Wood, acrylic, veneer, plywood, and paint spray
“[Kostis Velonis’s] sculptures and works on paper are an interestingly uneasy combination of two strains of recent art: the ‘Unmonumental’ school of haphazard, jerry-built, intuitively free-associative assemblage on the one hand; and a more concept-driven mode based on the research on and critique of the supposedly utopian desires embodied in modernist art and architecture on the other. The very title of his assemblage, Reconstruction of the Model of Vladimir Tatlin’s Monument to the Third International as an Instrument of Research for Domesticity, 2009, speaks for itself as an expression of the ‘left-wing’ melancholy’ (to borrow Walter Benjamin’s phrase arising ways in which works founded on a revolutionary élan have devolved into objects of private contemplation—as Benjamin put it, through the ‘metamorphosis of political struggle from a compulsory decision into an object of pleasure, from a means of production into an article of consumption.’ Tatlin’s monument thus becomes the prototype for a piece of damaged and useless wooden furniture—moreover, on whose diagonal double helix has been simplified into an angled conical peak that might now seem less like a symbol for revolutionary aspiration than a dunce cap. And yet doesn’t this construction, by reducing the Promethean tower to a common domestic object, fulfill Anatoly Lunacharsky’s demand to ‘link art with life’ as Tatlin’s overweening project never did?
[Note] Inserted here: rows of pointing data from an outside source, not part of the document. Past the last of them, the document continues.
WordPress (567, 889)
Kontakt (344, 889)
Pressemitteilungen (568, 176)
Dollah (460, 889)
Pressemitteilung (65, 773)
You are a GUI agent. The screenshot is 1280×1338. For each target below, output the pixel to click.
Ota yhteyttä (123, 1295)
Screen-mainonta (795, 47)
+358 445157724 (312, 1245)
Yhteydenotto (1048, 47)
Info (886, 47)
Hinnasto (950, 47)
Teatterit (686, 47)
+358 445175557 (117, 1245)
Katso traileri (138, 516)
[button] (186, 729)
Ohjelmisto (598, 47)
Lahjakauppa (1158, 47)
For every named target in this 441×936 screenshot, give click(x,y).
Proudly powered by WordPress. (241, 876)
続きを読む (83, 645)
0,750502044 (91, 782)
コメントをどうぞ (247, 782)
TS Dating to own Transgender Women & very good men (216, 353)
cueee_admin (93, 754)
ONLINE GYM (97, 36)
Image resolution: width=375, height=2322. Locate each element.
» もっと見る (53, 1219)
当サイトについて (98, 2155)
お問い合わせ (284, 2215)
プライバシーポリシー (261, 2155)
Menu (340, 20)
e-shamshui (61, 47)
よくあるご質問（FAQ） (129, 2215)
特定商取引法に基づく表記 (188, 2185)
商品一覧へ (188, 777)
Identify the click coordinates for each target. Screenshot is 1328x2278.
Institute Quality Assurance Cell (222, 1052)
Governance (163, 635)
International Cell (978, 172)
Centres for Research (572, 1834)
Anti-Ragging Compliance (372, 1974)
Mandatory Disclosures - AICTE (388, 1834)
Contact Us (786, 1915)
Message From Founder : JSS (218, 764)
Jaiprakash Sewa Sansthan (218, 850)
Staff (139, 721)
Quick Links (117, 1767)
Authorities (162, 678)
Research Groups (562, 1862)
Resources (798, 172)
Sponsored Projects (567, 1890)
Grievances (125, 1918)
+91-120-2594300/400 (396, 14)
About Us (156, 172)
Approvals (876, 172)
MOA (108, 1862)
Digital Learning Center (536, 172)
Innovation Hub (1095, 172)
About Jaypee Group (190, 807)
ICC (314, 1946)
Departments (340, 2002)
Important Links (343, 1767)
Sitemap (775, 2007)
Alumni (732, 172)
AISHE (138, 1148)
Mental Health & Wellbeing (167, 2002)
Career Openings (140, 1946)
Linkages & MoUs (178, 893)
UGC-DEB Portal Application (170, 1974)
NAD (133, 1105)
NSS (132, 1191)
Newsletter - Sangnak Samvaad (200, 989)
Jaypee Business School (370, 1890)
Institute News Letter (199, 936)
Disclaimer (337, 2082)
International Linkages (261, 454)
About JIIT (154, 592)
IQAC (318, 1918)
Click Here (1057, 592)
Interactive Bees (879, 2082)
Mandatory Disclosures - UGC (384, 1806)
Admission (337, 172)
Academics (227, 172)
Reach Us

“Velonis manages to diagnose his melancholia without disowning it. He pulls off the trick of finding its irony—or rather, its scathing humor—and suggests, I think, that the aestheticization and domestication of critical consciousness may not entirely be the result of a complacent fatalism, as Benjamin thought it was (and as in the very circumstances of 1931 it may well have been). It may also be a way of preserving it in potentia when it can’t be put into action.”
—Barry Schwabsky, “Kostis Velonis at Alpha Delta Gallery,” Artforum, April 2009.